Excerpted data:
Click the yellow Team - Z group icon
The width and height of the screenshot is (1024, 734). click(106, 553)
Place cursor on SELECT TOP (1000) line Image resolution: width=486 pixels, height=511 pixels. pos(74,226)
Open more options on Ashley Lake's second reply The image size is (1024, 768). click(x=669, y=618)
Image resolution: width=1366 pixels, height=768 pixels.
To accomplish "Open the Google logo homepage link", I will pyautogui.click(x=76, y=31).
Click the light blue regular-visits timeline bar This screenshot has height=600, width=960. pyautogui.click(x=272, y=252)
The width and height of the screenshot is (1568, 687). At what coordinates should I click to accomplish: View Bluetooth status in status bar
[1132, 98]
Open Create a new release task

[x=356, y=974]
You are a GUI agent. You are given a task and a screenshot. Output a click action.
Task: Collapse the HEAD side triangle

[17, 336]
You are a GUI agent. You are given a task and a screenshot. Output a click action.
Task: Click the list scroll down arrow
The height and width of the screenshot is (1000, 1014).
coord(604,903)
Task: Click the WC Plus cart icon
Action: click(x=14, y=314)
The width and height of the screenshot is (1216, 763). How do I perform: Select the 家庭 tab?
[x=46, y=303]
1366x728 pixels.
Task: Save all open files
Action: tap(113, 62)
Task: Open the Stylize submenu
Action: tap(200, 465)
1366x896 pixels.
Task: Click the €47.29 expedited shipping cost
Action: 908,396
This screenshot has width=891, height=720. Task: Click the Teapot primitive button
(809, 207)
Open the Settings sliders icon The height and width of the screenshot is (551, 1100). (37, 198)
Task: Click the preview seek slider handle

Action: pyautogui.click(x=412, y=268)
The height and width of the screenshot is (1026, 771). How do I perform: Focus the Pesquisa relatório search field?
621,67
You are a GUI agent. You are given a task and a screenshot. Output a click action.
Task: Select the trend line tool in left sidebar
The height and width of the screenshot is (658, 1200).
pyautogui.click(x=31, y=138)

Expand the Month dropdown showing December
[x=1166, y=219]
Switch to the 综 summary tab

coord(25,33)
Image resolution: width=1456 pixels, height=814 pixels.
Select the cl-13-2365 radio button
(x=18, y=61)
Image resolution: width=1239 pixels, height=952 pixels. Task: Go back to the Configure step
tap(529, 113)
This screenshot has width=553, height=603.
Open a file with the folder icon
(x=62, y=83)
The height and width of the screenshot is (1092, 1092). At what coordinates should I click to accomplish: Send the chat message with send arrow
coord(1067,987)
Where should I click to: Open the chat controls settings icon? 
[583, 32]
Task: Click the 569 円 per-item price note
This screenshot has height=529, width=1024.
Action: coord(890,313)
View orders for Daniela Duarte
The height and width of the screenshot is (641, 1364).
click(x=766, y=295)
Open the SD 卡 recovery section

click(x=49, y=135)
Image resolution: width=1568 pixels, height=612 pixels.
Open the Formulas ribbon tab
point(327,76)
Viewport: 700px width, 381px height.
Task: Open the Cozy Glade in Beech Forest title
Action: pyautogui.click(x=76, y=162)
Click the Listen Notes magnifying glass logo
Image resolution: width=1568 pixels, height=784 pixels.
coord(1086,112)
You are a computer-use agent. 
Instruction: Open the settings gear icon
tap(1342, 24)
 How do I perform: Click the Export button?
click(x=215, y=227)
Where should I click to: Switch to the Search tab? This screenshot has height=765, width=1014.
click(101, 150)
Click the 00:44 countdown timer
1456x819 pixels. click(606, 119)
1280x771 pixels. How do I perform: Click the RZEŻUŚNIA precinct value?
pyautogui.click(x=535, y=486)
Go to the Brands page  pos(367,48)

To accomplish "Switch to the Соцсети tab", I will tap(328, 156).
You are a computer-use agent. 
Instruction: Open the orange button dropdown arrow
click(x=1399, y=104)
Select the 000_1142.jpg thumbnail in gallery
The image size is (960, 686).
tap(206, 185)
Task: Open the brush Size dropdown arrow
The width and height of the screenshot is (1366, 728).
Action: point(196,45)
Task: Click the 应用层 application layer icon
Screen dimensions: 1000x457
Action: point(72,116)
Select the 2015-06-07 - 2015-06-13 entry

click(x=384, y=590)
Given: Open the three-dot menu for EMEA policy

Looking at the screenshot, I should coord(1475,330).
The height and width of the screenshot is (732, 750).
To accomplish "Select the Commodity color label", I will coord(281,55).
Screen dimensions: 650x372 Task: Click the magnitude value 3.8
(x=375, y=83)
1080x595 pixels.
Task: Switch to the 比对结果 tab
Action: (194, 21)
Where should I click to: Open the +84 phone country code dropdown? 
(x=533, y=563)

What is expected:
Across all the records above, find each line with "will" in it and copy it.

Solution for this problem:
To accomplish "Open the Google logo homepage link", I will pyautogui.click(x=76, y=31).
To accomplish "Switch to the Соцсети tab", I will tap(328, 156).
To accomplish "Select the Commodity color label", I will coord(281,55).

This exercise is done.